E, se escrever for preciso, é preciso perguntar o que desejam os brasileiros. Desejam criar um Nayib Bukele brasileiro que faça detenções em massa, prisões preventivas prolongadas, julgamentos sumários e suspensão de garantias e liberdades fundamentais, para que o Brasil vire um El Salvador gigante e brutal? A maioria da população dirá um sonoro “não!” a este projeto. Mas essa população tampouco se conforma com uma certa indiferença que tomou conta dos governos brasileiros e que se configura na ideia de que é possível conviver com o crime. Não é! O Brasil repudia os Bukeles brasileiros, mas exige uma ação concreta contra a criminalidade.
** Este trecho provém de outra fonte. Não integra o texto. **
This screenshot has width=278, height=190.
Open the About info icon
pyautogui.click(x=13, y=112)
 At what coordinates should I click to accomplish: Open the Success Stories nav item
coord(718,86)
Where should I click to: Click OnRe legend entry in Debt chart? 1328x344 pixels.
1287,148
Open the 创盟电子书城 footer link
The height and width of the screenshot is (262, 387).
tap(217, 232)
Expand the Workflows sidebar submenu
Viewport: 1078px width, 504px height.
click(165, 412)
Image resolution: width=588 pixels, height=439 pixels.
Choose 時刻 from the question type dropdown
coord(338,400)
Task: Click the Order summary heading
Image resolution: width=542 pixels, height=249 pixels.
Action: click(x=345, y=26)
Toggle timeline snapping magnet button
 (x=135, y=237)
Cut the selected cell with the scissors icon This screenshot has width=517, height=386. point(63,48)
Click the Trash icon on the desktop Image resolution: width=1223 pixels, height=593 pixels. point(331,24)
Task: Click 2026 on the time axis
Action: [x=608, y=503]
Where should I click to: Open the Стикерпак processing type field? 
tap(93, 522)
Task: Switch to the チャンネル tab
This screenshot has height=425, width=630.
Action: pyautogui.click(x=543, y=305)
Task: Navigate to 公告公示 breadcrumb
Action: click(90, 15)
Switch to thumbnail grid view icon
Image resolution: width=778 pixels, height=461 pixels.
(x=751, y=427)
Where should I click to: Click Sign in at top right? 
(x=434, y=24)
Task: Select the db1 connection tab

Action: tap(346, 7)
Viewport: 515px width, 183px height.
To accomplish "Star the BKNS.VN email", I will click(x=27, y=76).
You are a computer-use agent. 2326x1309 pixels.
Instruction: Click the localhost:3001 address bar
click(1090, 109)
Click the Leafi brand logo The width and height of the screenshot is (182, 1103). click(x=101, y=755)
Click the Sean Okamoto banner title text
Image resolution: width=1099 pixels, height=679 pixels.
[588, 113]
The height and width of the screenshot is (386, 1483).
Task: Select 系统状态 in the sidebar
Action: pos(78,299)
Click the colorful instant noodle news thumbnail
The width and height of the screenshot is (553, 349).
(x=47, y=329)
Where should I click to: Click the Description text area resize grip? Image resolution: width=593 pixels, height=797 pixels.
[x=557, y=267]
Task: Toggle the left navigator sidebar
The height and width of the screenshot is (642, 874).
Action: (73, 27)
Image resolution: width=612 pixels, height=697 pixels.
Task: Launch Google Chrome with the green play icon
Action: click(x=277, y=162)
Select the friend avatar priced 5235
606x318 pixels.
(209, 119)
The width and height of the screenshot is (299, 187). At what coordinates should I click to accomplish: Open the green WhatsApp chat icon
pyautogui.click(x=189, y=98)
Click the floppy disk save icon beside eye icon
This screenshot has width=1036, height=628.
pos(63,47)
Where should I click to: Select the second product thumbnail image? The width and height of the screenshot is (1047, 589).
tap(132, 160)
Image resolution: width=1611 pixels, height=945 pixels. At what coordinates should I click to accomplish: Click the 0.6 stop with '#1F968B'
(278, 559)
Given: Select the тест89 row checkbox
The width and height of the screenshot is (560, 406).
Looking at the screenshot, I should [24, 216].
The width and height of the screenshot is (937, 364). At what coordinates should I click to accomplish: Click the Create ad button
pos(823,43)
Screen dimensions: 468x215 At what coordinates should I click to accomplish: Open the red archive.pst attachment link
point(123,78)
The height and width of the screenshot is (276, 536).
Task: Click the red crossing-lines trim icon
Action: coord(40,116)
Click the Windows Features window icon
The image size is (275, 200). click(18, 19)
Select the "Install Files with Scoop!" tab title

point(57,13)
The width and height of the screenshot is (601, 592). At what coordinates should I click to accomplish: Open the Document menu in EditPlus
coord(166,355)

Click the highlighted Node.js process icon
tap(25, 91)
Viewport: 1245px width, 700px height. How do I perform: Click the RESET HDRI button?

Houve um tempo em que a inflação estava destruindo o Brasil. Os brasileiros viam seu dinheiro perder valor a cada minuto. Apareceram, naquela época, os Bukeles da economia, propondo medidas radicais, como o confisco da poupança ou o congelamento de preços. A barbárie econômica não funcionou, e a inflação foi vencida com a inteligência e um programa racional que criou uma transição para uma nova moeda, o real.
É assim que precisamos combater o crime no Brasil. Não com a barbárie ou com Bukeles radicais, mas com racionalidade. Uma ação nacional, com a participação de todos os poderes da República, para que, por meio do estrangulamento financeiro e da ação policial forte e coordenada, se possa atacar o coração do crime organizado.